## PROBLEM DETAILS
Scale the part that opens with the line containing "Open plugin settings gear icon" and closes with the line containing "click(996, 343)", writing out all of those lines again, requests included, with every coordinate in the answers multiplied by 1.8 and rounded to a whole number, halves up. Give only those lines.

Extracted records:
• • • •

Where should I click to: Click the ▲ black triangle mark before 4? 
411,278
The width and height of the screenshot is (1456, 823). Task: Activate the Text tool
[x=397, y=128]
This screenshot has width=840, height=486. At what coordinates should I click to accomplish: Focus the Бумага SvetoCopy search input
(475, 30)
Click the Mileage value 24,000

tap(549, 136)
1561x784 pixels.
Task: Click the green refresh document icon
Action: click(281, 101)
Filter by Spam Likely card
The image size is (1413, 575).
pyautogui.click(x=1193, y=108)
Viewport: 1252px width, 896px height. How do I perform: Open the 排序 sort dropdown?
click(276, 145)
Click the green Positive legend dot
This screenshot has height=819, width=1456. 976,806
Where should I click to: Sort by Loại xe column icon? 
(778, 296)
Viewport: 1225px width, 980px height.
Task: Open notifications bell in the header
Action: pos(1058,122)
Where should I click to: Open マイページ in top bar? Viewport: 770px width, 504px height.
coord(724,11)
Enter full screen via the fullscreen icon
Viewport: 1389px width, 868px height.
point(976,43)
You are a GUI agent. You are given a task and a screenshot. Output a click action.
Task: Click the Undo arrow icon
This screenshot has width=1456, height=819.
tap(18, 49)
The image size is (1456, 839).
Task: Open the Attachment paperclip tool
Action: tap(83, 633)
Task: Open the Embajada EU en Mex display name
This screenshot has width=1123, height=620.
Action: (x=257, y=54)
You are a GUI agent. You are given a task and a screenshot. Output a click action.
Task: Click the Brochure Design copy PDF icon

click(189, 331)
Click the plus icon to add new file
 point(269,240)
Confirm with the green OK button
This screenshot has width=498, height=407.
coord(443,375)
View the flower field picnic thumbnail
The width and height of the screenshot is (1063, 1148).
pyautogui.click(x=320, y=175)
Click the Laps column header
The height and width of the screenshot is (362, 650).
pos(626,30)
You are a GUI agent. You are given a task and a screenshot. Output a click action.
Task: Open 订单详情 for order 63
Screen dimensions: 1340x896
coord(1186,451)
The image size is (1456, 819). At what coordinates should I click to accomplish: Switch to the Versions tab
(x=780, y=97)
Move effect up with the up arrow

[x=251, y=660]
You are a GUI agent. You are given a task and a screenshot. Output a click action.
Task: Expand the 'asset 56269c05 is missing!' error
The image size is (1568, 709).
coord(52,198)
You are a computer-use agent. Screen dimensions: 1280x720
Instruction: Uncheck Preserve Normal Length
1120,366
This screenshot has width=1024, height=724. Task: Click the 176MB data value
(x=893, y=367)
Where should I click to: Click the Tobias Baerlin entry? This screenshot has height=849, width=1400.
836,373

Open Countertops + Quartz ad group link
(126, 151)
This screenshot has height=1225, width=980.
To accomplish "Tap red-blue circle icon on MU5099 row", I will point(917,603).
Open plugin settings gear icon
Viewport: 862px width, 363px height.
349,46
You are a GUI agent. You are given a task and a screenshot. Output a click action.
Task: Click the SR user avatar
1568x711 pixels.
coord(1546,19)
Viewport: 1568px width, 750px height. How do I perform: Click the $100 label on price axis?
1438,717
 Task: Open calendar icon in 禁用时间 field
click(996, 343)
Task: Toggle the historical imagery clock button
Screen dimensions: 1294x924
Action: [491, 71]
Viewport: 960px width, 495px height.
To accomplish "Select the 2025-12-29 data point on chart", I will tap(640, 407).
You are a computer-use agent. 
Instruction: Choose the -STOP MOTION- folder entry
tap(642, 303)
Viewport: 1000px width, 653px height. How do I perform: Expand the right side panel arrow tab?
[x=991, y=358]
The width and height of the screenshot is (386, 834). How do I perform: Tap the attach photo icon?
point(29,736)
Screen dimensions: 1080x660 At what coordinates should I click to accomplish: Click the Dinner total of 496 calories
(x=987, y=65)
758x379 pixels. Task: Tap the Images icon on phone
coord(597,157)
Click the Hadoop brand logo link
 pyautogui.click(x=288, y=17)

• • • •

## RESPONSE TO THIS EXERCISE
Open plugin settings gear icon
Viewport: 862px width, 363px height.
628,83
You are a GUI agent. You are given a task and a screenshot. Output a click action.
Task: Click the SR user avatar
1568x711 pixels.
coord(2783,34)
Viewport: 1568px width, 750px height. How do I perform: Click the $100 label on price axis?
2588,1291
 Task: Open calendar icon in 禁用时间 field
click(1793, 617)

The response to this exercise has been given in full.